The authors hypothesized that chemotherapy infusions directly into the fourth ventricle might potentially play a role in treating malignant fourth ventricular tumors. The study tested the safety and pharmacokinetics of short- and long-term infusions of methotrexate into the fourth ventricle in a new nonhuman primate model.
Six rhesus monkeys underwent posterior fossa craniectomy and catheter insertion into the fourth ventricle. In Group I (3 animals), catheters were externalized, and lumbar drain catheters were placed simultaneously to assess CSF distribution after short-term methotrexate infusions. In 2 animals, methotrexate (0.5 mg) was infused into the fourth ventricle daily for 5 days. Serial CSF and serum methotrexate levels were measured. The third animal had a postoperative neurological deficit, and the experiment was aborted prior to methotrexate administration. In Group II (3 animals), catheters were connected to a subcutaneously placed port for subsequent long-term methotrexate infusions. In 2 animals, 4 cycles of intraventricular methotrexate, each consisting of 4 daily infusions (0.5 mg), were administered over 8 weeks. The third animal received 3 cycles, and then the experiment was terminated due to self-inflicted wound breakdown. All animals underwent detailed neurological evaluations, MRI, and postmortem histological analysis.
No neurological deficits were noted after intraventricular methotrexate infusions. Magnetic resonance images demonstrated catheter placement within the fourth ventricle and no signal changes in the brainstem or cerebellum. Histologically, two Group I animals, one of which did not receive methotrexate, had several small focal areas of brainstem injury. Two Group II animals had a small (≤ 1-mm) focus of axonal degeneration in the midbrain. Intraventricular and meningeal inflammation was noted in 4 animals after methotrexate infusions (one from Group I and all three from Group II).

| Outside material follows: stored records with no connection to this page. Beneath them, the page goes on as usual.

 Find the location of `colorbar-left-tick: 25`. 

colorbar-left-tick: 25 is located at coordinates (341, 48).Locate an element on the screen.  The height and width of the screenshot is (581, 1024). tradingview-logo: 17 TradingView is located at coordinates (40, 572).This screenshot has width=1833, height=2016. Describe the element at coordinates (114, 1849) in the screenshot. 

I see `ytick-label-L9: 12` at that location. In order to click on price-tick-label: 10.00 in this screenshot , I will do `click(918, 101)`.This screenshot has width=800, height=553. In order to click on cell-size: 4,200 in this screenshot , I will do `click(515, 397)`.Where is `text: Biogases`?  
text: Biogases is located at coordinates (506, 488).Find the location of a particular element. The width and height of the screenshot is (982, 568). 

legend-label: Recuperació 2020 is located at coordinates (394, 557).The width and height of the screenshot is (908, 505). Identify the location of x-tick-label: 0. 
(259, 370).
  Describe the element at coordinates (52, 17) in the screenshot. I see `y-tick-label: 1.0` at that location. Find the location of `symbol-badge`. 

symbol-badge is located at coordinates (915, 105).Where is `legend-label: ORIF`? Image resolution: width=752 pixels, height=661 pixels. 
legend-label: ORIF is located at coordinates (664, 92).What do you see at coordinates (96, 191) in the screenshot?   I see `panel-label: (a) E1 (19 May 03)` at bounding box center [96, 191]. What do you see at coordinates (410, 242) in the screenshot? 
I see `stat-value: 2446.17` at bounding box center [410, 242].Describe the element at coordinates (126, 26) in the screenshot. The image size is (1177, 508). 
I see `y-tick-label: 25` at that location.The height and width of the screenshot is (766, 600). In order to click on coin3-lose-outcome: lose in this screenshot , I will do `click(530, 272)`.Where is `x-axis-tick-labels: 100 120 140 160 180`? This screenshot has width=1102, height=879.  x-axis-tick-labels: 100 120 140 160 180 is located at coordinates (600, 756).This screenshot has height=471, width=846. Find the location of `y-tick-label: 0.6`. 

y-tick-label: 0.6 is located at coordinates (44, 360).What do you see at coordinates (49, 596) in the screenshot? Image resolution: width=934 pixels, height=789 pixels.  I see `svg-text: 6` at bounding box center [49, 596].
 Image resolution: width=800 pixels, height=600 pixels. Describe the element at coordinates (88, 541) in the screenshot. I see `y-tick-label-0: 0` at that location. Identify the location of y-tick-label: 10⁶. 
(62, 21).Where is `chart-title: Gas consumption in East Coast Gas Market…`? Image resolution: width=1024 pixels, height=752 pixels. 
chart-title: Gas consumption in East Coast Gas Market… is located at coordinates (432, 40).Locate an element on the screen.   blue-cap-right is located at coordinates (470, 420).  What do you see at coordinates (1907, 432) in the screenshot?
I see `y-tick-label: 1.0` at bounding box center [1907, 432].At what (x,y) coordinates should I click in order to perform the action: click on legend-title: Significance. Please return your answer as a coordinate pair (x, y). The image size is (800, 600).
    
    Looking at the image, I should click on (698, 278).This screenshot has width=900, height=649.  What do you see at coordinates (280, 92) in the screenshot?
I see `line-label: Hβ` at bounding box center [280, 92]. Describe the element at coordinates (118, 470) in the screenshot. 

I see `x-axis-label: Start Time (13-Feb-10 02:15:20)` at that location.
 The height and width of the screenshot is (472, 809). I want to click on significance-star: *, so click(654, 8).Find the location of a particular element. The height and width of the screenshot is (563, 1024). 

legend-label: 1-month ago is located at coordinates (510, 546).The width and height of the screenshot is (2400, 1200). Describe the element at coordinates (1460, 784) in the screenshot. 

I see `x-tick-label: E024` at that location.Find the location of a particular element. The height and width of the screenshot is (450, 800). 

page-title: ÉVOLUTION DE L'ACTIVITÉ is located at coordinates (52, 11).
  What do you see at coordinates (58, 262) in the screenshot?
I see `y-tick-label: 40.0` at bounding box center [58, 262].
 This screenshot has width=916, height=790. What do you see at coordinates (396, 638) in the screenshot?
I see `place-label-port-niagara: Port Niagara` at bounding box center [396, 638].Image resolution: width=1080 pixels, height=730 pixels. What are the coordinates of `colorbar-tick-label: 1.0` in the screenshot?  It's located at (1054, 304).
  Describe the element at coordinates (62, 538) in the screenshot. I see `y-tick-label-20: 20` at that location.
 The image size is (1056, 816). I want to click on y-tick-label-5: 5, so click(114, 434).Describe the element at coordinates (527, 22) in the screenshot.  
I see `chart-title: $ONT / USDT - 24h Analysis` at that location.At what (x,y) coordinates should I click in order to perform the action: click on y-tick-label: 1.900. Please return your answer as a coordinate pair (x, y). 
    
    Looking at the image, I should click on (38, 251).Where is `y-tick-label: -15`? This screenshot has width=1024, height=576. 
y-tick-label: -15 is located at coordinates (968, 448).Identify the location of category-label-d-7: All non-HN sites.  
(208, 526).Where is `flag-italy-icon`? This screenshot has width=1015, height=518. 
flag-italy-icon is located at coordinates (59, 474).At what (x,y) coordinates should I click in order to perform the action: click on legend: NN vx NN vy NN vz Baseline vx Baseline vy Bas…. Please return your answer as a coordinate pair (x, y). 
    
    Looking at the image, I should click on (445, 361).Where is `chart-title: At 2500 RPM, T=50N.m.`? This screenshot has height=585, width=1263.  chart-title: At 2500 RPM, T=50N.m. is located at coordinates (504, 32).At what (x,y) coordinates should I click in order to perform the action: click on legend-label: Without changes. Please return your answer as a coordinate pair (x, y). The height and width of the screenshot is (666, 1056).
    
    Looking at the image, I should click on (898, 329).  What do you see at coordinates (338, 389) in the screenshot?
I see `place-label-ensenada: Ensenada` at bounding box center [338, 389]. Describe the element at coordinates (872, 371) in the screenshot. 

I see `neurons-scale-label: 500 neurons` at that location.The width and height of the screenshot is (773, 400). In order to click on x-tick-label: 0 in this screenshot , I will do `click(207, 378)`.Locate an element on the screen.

In all Group II animals, inflammation extended minimally into brainstem parenchyma. Serum methotrexate levels were undetectable or negligible in both groups, ranging from 0.00 to 0.06 μmol/L. In Group I, the mean peak methotrexate level in fourth ventricle CSF exceeded that in the lumbar CSF by greater than 10-fold. Statistically significant differences between fourth ventricle and lumbar AUC (area under the concentration-time curve) were detected at peaks (p = 0.04) but not at troughs (p = 0.50) or at all time collection points (p = 0.12). In Group II, peak fourth ventricle CSF methotrexate levels ranged from 84.62 to 167.89 μmol/L (mean 115.53 ± 15.95 μmol/L [SD]). Trough levels ranged from 0.06 to 0.55 μmol/L (mean 0.22 ± 0.13 μmol/L).
Methotrexate can be infused into the fourth ventricle in nonhuman primates without clinical or radiographic evidence of injury. Observed inflammatory and other histological changes had no clinical correlate. This approach may have pharmacokinetic advantages over current treatment paradigms. Further experiments are warranted to determine if fourth ventricular chemotherapy infusions may benefit patients with malignant fourth ventricular tumors.